Download or read book Lost in America written by Pe Ph D Saroj K Joshi. This book was released on 2008-03-28. Available in PDF, EPUB and Kindle. Book excerpt: "Lost in America" is a story of Kabin, a young guy, who comes to America with full of dreams and hopes for the future. Kabin struggles a lot to adjust to the American system, and goes through the ordeals of a first generation immigrant. After seventeen years, he finds himself trapped in America within his intricate personal and family life. He shows his strong desire to return back to his homeland, shows frustrations that he could not contribute anything to his country and starts doubting that his patriotism was actually an illusion. On the other aspect, Kabin acquires a strong personality, positive attitude, self confidence and strength to face the challenges.
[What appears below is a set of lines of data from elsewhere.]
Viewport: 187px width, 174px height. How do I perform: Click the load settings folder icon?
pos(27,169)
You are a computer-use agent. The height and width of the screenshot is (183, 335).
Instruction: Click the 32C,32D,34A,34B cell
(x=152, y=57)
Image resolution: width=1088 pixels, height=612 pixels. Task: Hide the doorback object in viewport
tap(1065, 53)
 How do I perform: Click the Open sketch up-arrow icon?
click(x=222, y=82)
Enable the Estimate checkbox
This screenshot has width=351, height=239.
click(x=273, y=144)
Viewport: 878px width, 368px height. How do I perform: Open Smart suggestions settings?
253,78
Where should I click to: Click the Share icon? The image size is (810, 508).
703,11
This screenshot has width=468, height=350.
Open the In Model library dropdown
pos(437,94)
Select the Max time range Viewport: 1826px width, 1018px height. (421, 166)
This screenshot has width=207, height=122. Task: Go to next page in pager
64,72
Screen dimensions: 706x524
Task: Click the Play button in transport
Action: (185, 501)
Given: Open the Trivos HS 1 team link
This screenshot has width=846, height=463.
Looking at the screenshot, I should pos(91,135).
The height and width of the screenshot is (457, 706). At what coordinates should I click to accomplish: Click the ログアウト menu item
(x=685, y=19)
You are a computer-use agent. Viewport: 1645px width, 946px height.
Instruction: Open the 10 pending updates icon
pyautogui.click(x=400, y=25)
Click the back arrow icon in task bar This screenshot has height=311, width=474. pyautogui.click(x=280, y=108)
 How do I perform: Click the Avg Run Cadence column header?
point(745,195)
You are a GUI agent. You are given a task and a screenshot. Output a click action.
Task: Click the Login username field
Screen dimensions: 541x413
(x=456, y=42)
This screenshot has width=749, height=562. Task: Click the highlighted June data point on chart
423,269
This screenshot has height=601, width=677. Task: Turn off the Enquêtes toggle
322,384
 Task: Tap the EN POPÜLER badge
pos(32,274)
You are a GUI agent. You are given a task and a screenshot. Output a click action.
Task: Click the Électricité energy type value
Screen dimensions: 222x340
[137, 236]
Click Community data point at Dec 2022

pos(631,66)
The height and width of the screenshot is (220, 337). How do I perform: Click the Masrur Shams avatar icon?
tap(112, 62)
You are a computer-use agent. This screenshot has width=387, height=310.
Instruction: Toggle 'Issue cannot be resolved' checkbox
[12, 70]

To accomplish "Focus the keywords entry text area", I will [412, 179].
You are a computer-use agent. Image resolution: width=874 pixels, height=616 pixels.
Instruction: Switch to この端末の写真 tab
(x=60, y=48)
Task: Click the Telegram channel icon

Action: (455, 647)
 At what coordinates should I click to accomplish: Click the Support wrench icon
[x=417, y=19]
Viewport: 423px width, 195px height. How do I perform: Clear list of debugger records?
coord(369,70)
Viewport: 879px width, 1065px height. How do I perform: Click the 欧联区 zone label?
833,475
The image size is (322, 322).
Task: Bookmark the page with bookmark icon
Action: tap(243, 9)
This book tries to bring the reader closer to understanding the process of transformation bringing the issue of changing from what the person was before - to a new realized person in a new culture. This process is identified as to how little time an immigrant gets to experience the opportunity of change - rather once his attention is able to be a focus of his personal "intention" then anything is possible. The story reflects upon the creative process that comes with self mastery and in this the writer assures himself a place in the history books as one person who, by personal diligence achieves that which many of us dream about - a transformed self.

Jeff Koons

Author :
Release : 2021
Genre : Art
Kind : eBook
Book Rating : /5 ( reviews)

Download or read book Jeff Koons written by Massimiliano Gioni. This book was released on 2021. Available in PDF, EPUB and Kindle. Book excerpt: Edited by curator Masimilliano Gioni, this book focuses in particular on Koons' art as seen in relation to contemporary American culture. With his aesthetics of plenitude and his pop-up dreams of social mobility and acceptance, throughout his career Koons has composed a "fantasy America [...] custom-made from art and schmaltz and emotions" -to use Warhol's description of his own interpretation of American culture. Through the inclusion of source materials, personal recollections and biographical narratives, the book reads each of Koons' celebrated series through the prism of his biography and the ways in which his individual history intersects with that of his country and culture. Ranging from his upbringing in rural Pennsylvania to his fascination for popular culture and vernacular art, the publication composes an unconventional view of Jeff Koons and his work, retracing the personal influences and cultural histories that have shaped Koons's unique formal vocabulary. Published to accompany the major exhibition in Doha in March 2021, the catalogue features an interview with Jeff Koons by the curator, and essays by the well-known art critic Dodie Kazanjian and the Qatari-American writer and artist Sophia Al Maria.